Ill need some decent drive space (500gb min ideally) and the option of running photoshop as well.

If a mini mac will do the job, would it be faster to encode than an 64 bit i5 pc with 6megs of ram? I have 4 dvi enabled 26" monitors so only need the base unit. I take it these monitors would work ok with macs?

I dont want to make the wrong choice as its a big switch for me.

Sorry for the newbie questions but havent used a mac in years.
Wait for the next Mac Mini. It's near.

I'm on the World's Fastest MacBook Air and I have a feeling that the Mac Mini will have the same speed.

I'm on Final Cut Pro X, I only used Premiere Pro once so I can't really comment on that. The rendering times are quick, they're okay for a person who doesn't really intensively (with all the harry-potter like effects in AE) edit 20 minute videos and above.

It's great for occasional video editing. It's great. Not bad for an ultrabook.

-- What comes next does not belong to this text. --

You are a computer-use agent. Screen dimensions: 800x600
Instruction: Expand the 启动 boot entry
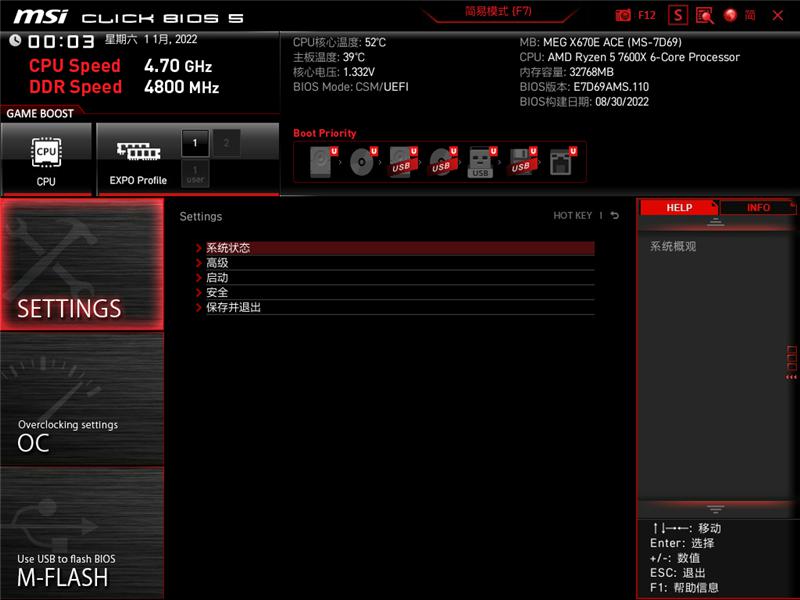[217, 278]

The new Mac Mini, again, would probably have the same speed.
 

NewbieCanada

macrumors 68030
Oct 9, 2007
2,574
34
"Slow" is a relative concept.
It might be "screaming fast" compared to the Windows PC he was using previously!

My MBPro is 5 years old now, and it doesn't feel slow to me.
I know for a fact that a new MBPro would make this computer feel like trudging knee-deep through a swamp.

But because I don't have the "speed" that a new computer would offer, I don't miss it!
True enough. Actually he's coming from an i5 Windows desktop, so a current or next generation Mini should be at least as fast.
 

Matt2012

macrumors newbie
Original poster
Aug 17, 2012
6
0
Thanks for everyones input but after spending hours over this weekend researching things, i think im going to be staying with a new pc.

The i7 27" imac looked great and was very tempted... But for that price with the 3.4 proccessor, 16 gb ram it was coming out at over 2k and that was without an ssd 1st drive.

It really is the export/render speed i need and for 1.5k, the pc i can get built is faster and more powerfull.

Should i wait for the new imac...? I'd like to but with no idea of a release date its hard when i need hardware asap :(
 

comatory

macrumors 6502a
Apr 10, 2012
736
0
Thanks for everyones input but after spending hours over this weekend researching things, i think im going to be staying with a new pc.

The i7 27" imac looked great and was very tempted... But for that price with the 3.4 proccessor, 16 gb ram it was coming out at over 2k and that was without an ssd 1st drive.

It really is the export/render speed i need and for 1.5k, the pc i can get built is faster and more powerfull.

Should i wait for the new imac...? I'd like to but with no idea of a release date its hard when i need hardware asap :(
If you can,wait till the end of the october,new models might be coming out.

Istill think you should reconsider base iMac,since you have extra monitors I think you can go with that size, 27" iMacs are expensive. You can upgrade the base iMac with 3rd party RAM and SSD and use official repair center to replace them for you (no voiding the warranty).

That is, if you wanna go OS X route,if not just stick to the PCs,it will be cheaper.

You could look into building a Hackintosh too but that wont give you full Apple experience though.